Bestellungen reduziert oder gar storniert
„Unangekündigte Werksschliessungen und die kurzfristige Verschiebung geplanter Produktionsruhen, wie sie wegen der mangelnden Verfügbarkeit von Halbleitern seit vielen Monaten an der Tagesordnung sind, setzen die Transportwirtschaft massiv unter Druck“, kritisiert Nikolja Grabowski, Vorstand der Europäischer Ladungs-Verbund Internationaler Spediteure AG. Grund für die Versorgungskrise seien zum einen Engpässe bei den Rohstofflieferanten sowie hoher Wettbewerbsdruck der durch vermehrtes Home-Office begünstigten Tech-Branche. „Wir sehen aber auch, dass viele Automobilhersteller wegen coronabedingt stillstehender Fliessbänder ihre Bestellungen reduziert oder teilweise sogar storniert haben. Diese Produktionen können nun nicht ohne weiteres wieder anlaufen“, erklärt Grabowski.
Unlösbare Aufgabe
Das sprunghaft wechselnde Geschäft, insbesondere mit kaum Vorlauf kommunizierte Schliessperioden von nur wenigen Tagen, stellten die betroffenen Fuhrunternehmen vor eine unlösbare Aufgabe: „Die gesamte Transportkette ist eng getaktet und individuell auf den jeweiligen Kunden zugeschnitten, häufig sind kontraktlogistische Dienstleistungen vorgeschaltet“, erläutert Grabowski. Selbst wenn gewollt, könnten spontan freiwerdende Ressourcen in so kurzer Zeit nicht einfach andernorts eingesetzt werden. „Dazu kommt, dass die Fahrzeuge mit speziellen Vorrichtungen für die entsprechenden Vorprodukte ausgerüstet sind. Zudem können die Unternehmen ihr teils extra für solche Aufträge angestelltes und geschultes Personal nicht plötzlich im Fernverkehr einsetzen“, so der ELVIS-Vorstand. Die Folge seien kostspielige Standzeiten der Lastwagen, für die sich die Automobilindustrie offenbar nicht verantwortlich fühle: „Hierbei handelt es sich nicht um erwartbare Produktionsschwankungen, sondern eine deutliche Reduzierung der vertraglich vereinbarten jährlichen Arbeitstage, die Grundlage jeglicher Kalkulationen sind“, sagt Grabowski.

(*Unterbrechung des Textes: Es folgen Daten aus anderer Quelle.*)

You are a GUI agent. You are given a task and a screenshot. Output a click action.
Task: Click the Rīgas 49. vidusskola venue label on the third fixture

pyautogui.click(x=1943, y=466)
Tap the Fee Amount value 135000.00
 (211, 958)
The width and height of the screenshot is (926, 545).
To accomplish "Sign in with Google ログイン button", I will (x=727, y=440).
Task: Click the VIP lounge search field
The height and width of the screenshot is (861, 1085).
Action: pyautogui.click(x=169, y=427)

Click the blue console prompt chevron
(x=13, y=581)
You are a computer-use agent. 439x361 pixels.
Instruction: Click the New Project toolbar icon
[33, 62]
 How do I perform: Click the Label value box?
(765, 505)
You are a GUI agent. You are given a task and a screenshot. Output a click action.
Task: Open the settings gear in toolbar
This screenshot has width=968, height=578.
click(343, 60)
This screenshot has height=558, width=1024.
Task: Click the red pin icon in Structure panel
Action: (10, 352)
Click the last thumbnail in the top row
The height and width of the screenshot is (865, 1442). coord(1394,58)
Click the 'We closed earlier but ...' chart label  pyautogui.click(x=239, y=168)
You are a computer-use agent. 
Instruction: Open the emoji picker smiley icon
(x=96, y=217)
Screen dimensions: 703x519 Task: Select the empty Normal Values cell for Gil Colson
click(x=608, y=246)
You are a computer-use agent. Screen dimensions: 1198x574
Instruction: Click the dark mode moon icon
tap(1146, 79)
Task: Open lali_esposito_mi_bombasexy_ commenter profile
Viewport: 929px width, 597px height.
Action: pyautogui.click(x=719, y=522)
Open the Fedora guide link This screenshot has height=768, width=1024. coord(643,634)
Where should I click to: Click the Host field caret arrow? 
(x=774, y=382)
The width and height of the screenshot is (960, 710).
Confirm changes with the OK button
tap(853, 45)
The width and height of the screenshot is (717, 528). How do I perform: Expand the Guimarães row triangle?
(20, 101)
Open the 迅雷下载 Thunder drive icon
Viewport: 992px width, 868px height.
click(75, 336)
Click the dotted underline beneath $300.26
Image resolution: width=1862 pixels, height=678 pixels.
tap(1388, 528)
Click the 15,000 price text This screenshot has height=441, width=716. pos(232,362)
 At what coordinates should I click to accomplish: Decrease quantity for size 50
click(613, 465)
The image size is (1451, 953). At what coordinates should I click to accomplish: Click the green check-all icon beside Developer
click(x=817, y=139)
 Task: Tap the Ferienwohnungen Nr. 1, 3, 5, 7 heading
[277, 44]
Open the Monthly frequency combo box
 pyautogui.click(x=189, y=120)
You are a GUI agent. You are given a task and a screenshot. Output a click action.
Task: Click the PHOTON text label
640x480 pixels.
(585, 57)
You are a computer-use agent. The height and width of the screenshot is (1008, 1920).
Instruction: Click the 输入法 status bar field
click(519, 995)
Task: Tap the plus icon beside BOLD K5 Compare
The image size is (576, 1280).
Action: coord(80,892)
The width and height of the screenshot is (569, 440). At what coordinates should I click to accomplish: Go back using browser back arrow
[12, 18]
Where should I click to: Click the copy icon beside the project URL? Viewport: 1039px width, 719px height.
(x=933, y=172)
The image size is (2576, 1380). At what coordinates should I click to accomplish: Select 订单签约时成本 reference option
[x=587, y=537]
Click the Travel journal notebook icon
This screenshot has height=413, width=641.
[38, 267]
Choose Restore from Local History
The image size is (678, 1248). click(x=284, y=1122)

Wirtschaftlich nicht länger tragbar
Wann sich die Lage entspannt, sei derzeit nicht abzusehen. „Viele Experten rechnen damit, dass die Auswirkungen noch 2022 spürbar sind“, erklärt der ELVIS-Vorstand und wirbt um Verständnis für die Lage der Spediteure: „Die Situation ist für viele Transportunternehmen wirtschaftlich nicht länger tragbar. Wir fordern einen Dialog über die Folgen des Vorgehens und eine zumindest anteilige Übernahme der Ausfallkosten durch die Hersteller“, so Grabowski.